### Records:
______________________________

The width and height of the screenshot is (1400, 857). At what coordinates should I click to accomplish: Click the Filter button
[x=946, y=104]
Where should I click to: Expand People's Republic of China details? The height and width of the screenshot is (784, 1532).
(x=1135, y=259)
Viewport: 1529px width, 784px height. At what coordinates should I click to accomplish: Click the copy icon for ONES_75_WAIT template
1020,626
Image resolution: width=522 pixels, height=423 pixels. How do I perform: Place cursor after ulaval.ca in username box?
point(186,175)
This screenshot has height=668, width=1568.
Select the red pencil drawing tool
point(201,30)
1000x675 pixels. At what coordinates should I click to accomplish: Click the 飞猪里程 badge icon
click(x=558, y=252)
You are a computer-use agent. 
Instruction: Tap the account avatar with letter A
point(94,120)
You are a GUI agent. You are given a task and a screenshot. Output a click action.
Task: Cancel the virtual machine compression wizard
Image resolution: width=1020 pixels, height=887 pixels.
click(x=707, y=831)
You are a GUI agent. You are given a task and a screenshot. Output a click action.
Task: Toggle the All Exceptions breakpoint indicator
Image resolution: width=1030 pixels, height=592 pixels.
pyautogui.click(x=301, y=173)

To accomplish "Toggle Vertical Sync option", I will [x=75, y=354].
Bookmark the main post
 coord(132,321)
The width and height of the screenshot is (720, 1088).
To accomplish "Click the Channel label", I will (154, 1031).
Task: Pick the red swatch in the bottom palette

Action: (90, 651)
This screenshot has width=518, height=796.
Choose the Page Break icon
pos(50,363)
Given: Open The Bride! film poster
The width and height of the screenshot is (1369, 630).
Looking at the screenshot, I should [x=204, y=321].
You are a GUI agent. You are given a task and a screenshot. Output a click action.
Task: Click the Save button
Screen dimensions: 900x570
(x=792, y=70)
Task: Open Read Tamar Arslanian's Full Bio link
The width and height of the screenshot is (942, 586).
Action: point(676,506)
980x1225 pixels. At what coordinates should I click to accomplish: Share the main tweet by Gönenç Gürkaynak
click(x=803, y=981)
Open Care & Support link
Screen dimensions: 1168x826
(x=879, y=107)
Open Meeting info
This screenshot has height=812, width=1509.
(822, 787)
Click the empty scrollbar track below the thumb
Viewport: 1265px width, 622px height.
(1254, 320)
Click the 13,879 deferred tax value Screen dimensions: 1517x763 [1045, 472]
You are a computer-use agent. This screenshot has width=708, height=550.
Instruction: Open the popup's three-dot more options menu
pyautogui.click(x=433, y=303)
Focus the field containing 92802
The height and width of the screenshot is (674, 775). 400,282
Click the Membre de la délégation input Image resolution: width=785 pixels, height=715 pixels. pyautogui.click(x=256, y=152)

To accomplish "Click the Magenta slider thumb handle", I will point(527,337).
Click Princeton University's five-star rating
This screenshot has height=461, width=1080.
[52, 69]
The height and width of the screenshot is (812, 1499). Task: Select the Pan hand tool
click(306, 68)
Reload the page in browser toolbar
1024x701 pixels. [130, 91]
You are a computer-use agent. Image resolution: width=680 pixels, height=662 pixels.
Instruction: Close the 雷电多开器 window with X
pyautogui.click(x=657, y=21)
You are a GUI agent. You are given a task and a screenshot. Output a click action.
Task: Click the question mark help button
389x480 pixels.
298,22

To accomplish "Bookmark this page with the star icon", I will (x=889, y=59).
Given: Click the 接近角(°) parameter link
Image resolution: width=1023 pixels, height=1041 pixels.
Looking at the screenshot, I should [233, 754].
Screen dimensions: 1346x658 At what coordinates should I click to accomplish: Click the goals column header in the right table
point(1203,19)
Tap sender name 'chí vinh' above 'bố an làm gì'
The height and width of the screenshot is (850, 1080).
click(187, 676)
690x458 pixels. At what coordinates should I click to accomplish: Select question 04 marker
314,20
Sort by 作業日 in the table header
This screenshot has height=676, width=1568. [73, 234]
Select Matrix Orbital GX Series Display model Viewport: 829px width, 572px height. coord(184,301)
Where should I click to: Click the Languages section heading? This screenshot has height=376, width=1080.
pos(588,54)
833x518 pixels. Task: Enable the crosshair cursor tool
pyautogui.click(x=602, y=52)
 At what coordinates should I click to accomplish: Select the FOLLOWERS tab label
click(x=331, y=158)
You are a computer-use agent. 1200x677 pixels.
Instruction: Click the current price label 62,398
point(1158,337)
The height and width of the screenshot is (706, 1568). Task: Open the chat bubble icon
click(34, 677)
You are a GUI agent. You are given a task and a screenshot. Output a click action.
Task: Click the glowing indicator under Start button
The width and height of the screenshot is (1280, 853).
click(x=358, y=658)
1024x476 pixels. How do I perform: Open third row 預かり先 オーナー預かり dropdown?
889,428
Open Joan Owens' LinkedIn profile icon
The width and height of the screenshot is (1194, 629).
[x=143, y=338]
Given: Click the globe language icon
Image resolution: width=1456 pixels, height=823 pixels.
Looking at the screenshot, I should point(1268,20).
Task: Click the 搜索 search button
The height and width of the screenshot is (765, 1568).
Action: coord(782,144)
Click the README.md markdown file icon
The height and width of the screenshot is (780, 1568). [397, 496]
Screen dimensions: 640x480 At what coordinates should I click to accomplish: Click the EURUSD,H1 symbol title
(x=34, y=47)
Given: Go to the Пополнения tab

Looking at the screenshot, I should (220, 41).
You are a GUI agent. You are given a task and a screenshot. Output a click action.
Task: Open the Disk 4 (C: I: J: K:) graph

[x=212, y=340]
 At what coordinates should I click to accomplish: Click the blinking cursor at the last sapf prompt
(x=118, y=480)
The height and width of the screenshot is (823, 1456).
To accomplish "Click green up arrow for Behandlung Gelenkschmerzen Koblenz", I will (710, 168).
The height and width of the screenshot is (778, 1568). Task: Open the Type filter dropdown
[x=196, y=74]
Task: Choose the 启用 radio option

______________________________

### About this exercise:
Repeat the listing exactly.

### Problem solution:
The width and height of the screenshot is (1400, 857). At what coordinates should I click to accomplish: Click the Filter button
[x=946, y=104]
Where should I click to: Expand People's Republic of China details? The height and width of the screenshot is (784, 1532).
(x=1135, y=259)
Viewport: 1529px width, 784px height. At what coordinates should I click to accomplish: Click the copy icon for ONES_75_WAIT template
1020,626
Image resolution: width=522 pixels, height=423 pixels. How do I perform: Place cursor after ulaval.ca in username box?
point(186,175)
This screenshot has height=668, width=1568.
Select the red pencil drawing tool
point(201,30)
1000x675 pixels. At what coordinates should I click to accomplish: Click the 飞猪里程 badge icon
click(x=558, y=252)
You are a computer-use agent. 
Instruction: Tap the account avatar with letter A
point(94,120)
You are a GUI agent. You are given a task and a screenshot. Output a click action.
Task: Cancel the virtual machine compression wizard
Image resolution: width=1020 pixels, height=887 pixels.
click(x=707, y=831)
You are a GUI agent. You are given a task and a screenshot. Output a click action.
Task: Toggle the All Exceptions breakpoint indicator
Image resolution: width=1030 pixels, height=592 pixels.
pyautogui.click(x=301, y=173)

To accomplish "Toggle Vertical Sync option", I will [x=75, y=354].
Bookmark the main post
 coord(132,321)
The width and height of the screenshot is (720, 1088).
To accomplish "Click the Channel label", I will (154, 1031).
Task: Pick the red swatch in the bottom palette

Action: (90, 651)
This screenshot has width=518, height=796.
Choose the Page Break icon
pos(50,363)
Given: Open The Bride! film poster
The width and height of the screenshot is (1369, 630).
Looking at the screenshot, I should [x=204, y=321].
You are a GUI agent. You are given a task and a screenshot. Output a click action.
Task: Click the Save button
Screen dimensions: 900x570
(x=792, y=70)
Task: Open Read Tamar Arslanian's Full Bio link
The width and height of the screenshot is (942, 586).
Action: point(676,506)
980x1225 pixels. At what coordinates should I click to accomplish: Share the main tweet by Gönenç Gürkaynak
click(x=803, y=981)
Open Care & Support link
Screen dimensions: 1168x826
(x=879, y=107)
Open Meeting info
This screenshot has height=812, width=1509.
(822, 787)
Click the empty scrollbar track below the thumb
Viewport: 1265px width, 622px height.
(1254, 320)
Click the 13,879 deferred tax value Screen dimensions: 1517x763 [1045, 472]
You are a computer-use agent. This screenshot has width=708, height=550.
Instruction: Open the popup's three-dot more options menu
pyautogui.click(x=433, y=303)
Focus the field containing 92802
The height and width of the screenshot is (674, 775). 400,282
Click the Membre de la délégation input Image resolution: width=785 pixels, height=715 pixels. pyautogui.click(x=256, y=152)

To accomplish "Click the Magenta slider thumb handle", I will point(527,337).
Click Princeton University's five-star rating
This screenshot has height=461, width=1080.
[52, 69]
The height and width of the screenshot is (812, 1499). Task: Select the Pan hand tool
click(306, 68)
Reload the page in browser toolbar
1024x701 pixels. [130, 91]
You are a computer-use agent. Image resolution: width=680 pixels, height=662 pixels.
Instruction: Close the 雷电多开器 window with X
pyautogui.click(x=657, y=21)
You are a GUI agent. You are given a task and a screenshot. Output a click action.
Task: Click the question mark help button
389x480 pixels.
298,22

To accomplish "Bookmark this page with the star icon", I will (x=889, y=59).
Given: Click the 接近角(°) parameter link
Image resolution: width=1023 pixels, height=1041 pixels.
Looking at the screenshot, I should [233, 754].
Screen dimensions: 1346x658 At what coordinates should I click to accomplish: Click the goals column header in the right table
point(1203,19)
Tap sender name 'chí vinh' above 'bố an làm gì'
The height and width of the screenshot is (850, 1080).
click(187, 676)
690x458 pixels. At what coordinates should I click to accomplish: Select question 04 marker
314,20
Sort by 作業日 in the table header
This screenshot has height=676, width=1568. [73, 234]
Select Matrix Orbital GX Series Display model Viewport: 829px width, 572px height. coord(184,301)
Where should I click to: Click the Languages section heading? This screenshot has height=376, width=1080.
pos(588,54)
833x518 pixels. Task: Enable the crosshair cursor tool
pyautogui.click(x=602, y=52)
 At what coordinates should I click to accomplish: Select the FOLLOWERS tab label
click(x=331, y=158)
You are a computer-use agent. 1200x677 pixels.
Instruction: Click the current price label 62,398
point(1158,337)
The height and width of the screenshot is (706, 1568). Task: Open the chat bubble icon
click(34, 677)
You are a GUI agent. You are given a task and a screenshot. Output a click action.
Task: Click the glowing indicator under Start button
The width and height of the screenshot is (1280, 853).
click(x=358, y=658)
1024x476 pixels. How do I perform: Open third row 預かり先 オーナー預かり dropdown?
889,428
Open Joan Owens' LinkedIn profile icon
The width and height of the screenshot is (1194, 629).
[x=143, y=338]
Given: Click the globe language icon
Image resolution: width=1456 pixels, height=823 pixels.
Looking at the screenshot, I should point(1268,20).
Task: Click the 搜索 search button
The height and width of the screenshot is (765, 1568).
Action: coord(782,144)
Click the README.md markdown file icon
The height and width of the screenshot is (780, 1568). [397, 496]
Screen dimensions: 640x480 At what coordinates should I click to accomplish: Click the EURUSD,H1 symbol title
(x=34, y=47)
Given: Go to the Пополнения tab

Looking at the screenshot, I should (220, 41).
You are a GUI agent. You are given a task and a screenshot. Output a click action.
Task: Open the Disk 4 (C: I: J: K:) graph

[x=212, y=340]
 At what coordinates should I click to accomplish: Click the blinking cursor at the last sapf prompt
(x=118, y=480)
The height and width of the screenshot is (823, 1456).
To accomplish "Click green up arrow for Behandlung Gelenkschmerzen Koblenz", I will (710, 168).
The height and width of the screenshot is (778, 1568). Task: Open the Type filter dropdown
[x=196, y=74]
Task: Choose the 启用 radio option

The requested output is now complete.